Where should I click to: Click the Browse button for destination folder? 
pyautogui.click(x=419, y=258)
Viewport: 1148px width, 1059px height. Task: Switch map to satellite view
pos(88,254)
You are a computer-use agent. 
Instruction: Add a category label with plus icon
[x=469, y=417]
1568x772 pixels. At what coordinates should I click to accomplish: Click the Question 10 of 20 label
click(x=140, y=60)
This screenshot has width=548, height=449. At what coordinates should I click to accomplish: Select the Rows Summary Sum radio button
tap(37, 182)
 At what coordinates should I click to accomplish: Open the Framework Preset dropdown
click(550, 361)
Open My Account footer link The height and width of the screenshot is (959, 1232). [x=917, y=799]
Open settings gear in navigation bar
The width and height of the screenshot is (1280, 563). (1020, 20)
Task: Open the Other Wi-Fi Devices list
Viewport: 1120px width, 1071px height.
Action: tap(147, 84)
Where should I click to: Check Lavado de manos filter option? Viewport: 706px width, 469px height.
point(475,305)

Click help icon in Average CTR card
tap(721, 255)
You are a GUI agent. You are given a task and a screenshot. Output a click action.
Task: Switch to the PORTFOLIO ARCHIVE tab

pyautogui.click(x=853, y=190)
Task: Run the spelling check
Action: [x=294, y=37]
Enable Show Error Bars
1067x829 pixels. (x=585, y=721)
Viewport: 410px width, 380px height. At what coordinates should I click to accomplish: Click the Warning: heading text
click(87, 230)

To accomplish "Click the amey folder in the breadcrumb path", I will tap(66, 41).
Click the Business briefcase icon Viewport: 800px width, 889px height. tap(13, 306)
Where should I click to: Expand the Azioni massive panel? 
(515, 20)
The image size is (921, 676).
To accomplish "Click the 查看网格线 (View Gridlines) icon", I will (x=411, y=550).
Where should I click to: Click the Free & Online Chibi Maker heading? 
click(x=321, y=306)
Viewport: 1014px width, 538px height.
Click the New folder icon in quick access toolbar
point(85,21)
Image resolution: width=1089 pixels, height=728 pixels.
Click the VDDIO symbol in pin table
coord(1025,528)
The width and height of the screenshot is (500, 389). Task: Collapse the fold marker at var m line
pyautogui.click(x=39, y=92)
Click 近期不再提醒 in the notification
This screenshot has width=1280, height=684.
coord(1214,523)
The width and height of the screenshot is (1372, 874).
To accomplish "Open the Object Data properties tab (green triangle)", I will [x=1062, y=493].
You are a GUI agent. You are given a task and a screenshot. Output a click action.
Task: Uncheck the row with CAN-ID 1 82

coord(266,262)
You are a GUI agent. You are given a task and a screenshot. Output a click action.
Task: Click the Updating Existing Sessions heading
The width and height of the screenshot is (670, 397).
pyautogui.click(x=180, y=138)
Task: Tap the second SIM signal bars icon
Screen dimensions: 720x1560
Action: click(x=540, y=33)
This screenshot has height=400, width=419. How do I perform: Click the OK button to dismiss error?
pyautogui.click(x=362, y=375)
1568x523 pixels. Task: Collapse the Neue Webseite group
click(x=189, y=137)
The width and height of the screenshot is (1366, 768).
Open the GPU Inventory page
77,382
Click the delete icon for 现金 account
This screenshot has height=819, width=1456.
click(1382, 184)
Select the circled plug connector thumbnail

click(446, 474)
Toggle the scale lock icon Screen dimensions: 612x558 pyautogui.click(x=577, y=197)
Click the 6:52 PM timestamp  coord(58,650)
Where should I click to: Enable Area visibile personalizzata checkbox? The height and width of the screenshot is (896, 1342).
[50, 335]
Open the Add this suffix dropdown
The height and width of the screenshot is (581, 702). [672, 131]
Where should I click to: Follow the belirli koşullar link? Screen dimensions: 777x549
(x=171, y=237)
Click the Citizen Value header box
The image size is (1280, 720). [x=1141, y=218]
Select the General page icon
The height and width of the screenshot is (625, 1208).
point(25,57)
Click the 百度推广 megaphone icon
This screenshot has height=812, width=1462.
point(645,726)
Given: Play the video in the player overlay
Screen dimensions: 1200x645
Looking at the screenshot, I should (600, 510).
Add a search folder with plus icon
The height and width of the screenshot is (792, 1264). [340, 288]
^^^^^^^^^^^^^^^^
Task item: All records above must be printed again, exactly.

Answer box:
Where should I click to: Click the Browse button for destination folder? 
pyautogui.click(x=419, y=258)
Viewport: 1148px width, 1059px height. Task: Switch map to satellite view
pos(88,254)
You are a computer-use agent. 
Instruction: Add a category label with plus icon
[x=469, y=417]
1568x772 pixels. At what coordinates should I click to accomplish: Click the Question 10 of 20 label
click(x=140, y=60)
This screenshot has width=548, height=449. At what coordinates should I click to accomplish: Select the Rows Summary Sum radio button
tap(37, 182)
 At what coordinates should I click to accomplish: Open the Framework Preset dropdown
click(550, 361)
Open My Account footer link The height and width of the screenshot is (959, 1232). [x=917, y=799]
Open settings gear in navigation bar
The width and height of the screenshot is (1280, 563). (1020, 20)
Task: Open the Other Wi-Fi Devices list
Viewport: 1120px width, 1071px height.
Action: tap(147, 84)
Where should I click to: Check Lavado de manos filter option? Viewport: 706px width, 469px height.
point(475,305)

Click help icon in Average CTR card
tap(721, 255)
You are a GUI agent. You are given a task and a screenshot. Output a click action.
Task: Switch to the PORTFOLIO ARCHIVE tab

pyautogui.click(x=853, y=190)
Task: Run the spelling check
Action: [x=294, y=37]
Enable Show Error Bars
1067x829 pixels. (x=585, y=721)
Viewport: 410px width, 380px height. At what coordinates should I click to accomplish: Click the Warning: heading text
click(87, 230)

To accomplish "Click the amey folder in the breadcrumb path", I will tap(66, 41).
Click the Business briefcase icon Viewport: 800px width, 889px height. tap(13, 306)
Where should I click to: Expand the Azioni massive panel? 
(515, 20)
The image size is (921, 676).
To accomplish "Click the 查看网格线 (View Gridlines) icon", I will (x=411, y=550).
Where should I click to: Click the Free & Online Chibi Maker heading? 
click(x=321, y=306)
Viewport: 1014px width, 538px height.
Click the New folder icon in quick access toolbar
point(85,21)
Image resolution: width=1089 pixels, height=728 pixels.
Click the VDDIO symbol in pin table
coord(1025,528)
The width and height of the screenshot is (500, 389). Task: Collapse the fold marker at var m line
pyautogui.click(x=39, y=92)
Click 近期不再提醒 in the notification
This screenshot has width=1280, height=684.
coord(1214,523)
The width and height of the screenshot is (1372, 874).
To accomplish "Open the Object Data properties tab (green triangle)", I will [x=1062, y=493].
You are a GUI agent. You are given a task and a screenshot. Output a click action.
Task: Uncheck the row with CAN-ID 1 82

coord(266,262)
You are a GUI agent. You are given a task and a screenshot. Output a click action.
Task: Click the Updating Existing Sessions heading
The width and height of the screenshot is (670, 397).
pyautogui.click(x=180, y=138)
Task: Tap the second SIM signal bars icon
Screen dimensions: 720x1560
Action: click(x=540, y=33)
This screenshot has height=400, width=419. How do I perform: Click the OK button to dismiss error?
pyautogui.click(x=362, y=375)
1568x523 pixels. Task: Collapse the Neue Webseite group
click(x=189, y=137)
The width and height of the screenshot is (1366, 768).
Open the GPU Inventory page
77,382
Click the delete icon for 现金 account
This screenshot has height=819, width=1456.
click(1382, 184)
Select the circled plug connector thumbnail

click(446, 474)
Toggle the scale lock icon Screen dimensions: 612x558 pyautogui.click(x=577, y=197)
Click the 6:52 PM timestamp  coord(58,650)
Where should I click to: Enable Area visibile personalizzata checkbox? The height and width of the screenshot is (896, 1342).
[50, 335]
Open the Add this suffix dropdown
The height and width of the screenshot is (581, 702). [672, 131]
Where should I click to: Follow the belirli koşullar link? Screen dimensions: 777x549
(x=171, y=237)
Click the Citizen Value header box
The image size is (1280, 720). [x=1141, y=218]
Select the General page icon
The height and width of the screenshot is (625, 1208).
point(25,57)
Click the 百度推广 megaphone icon
This screenshot has height=812, width=1462.
point(645,726)
Given: Play the video in the player overlay
Screen dimensions: 1200x645
Looking at the screenshot, I should (600, 510).
Add a search folder with plus icon
The height and width of the screenshot is (792, 1264). [340, 288]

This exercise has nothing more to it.